Answer

**step1** Identifying the base and target curves

The problem asks to identify the transformations from the graph of the base curve $$y=x^2$$ to the target curve $$y=-2x^2$$. We need to understand how the equation changes and what graphical effect each change has.

**step2** Analyzing the coefficient

We compare the structure of the target equation $$y=-2x^2$$ with the base equation $$y=x^2$$. We observe that the term $$x^2$$ in the base equation has been multiplied by -2 to obtain the target equation. This coefficient of -2 can be broken down into two distinct effects: the negative sign and the numerical value of 2.

**step3** Identifying the first transformation: Reflection

The negative sign in front of the $$x^2$$ term means that for every positive value of $$x^2$$, the corresponding y-value in $$y=-2x^2$$ will be negative.
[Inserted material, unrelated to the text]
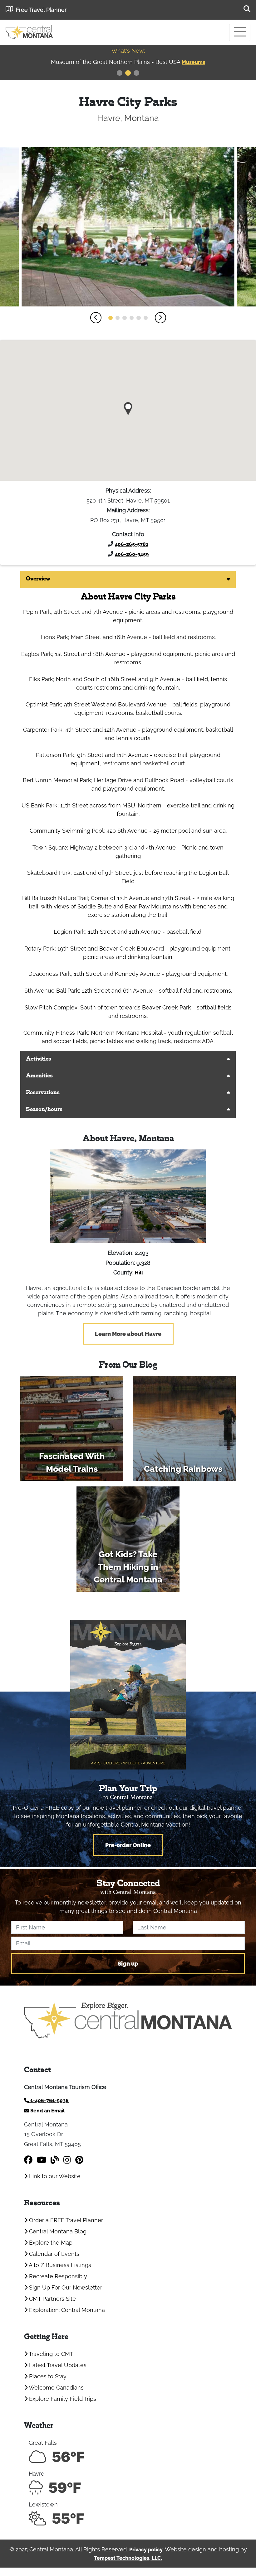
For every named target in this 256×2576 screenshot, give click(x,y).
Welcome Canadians (55, 2387)
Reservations (43, 1093)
This change in sign for all y-values results in a reflection of the graph across the x-axis. Imagine folding the graph along the x-axis; the top half moves to the bottom, and vice versa. So, one transformation is a reflection across the x-axis.

**step4** Identifying the second transformation: Vertical Stretch

The numerical value of 2 (disregarding the negative sign, as it accounts for the reflection) in the coefficient indicates a change in the vertical scaling of the graph. Since this number (2) is greater than 1, it means that every y-value of the original graph $$y=x^2$$ is multiplied by 2. This action causes the graph to become "taller" or narrower, which is known as a vertical stretch. Therefore, the second transformation is a vertical stretch by a factor of 2.

**step5** Stating the complete set of transformations

To sketch the curve of $$y=-2x^2$$ starting from the graph of $$y=x^2$$, the following transformations are applied:
1. A reflection across the x-axis.
2. A vertical stretch by a factor of 2.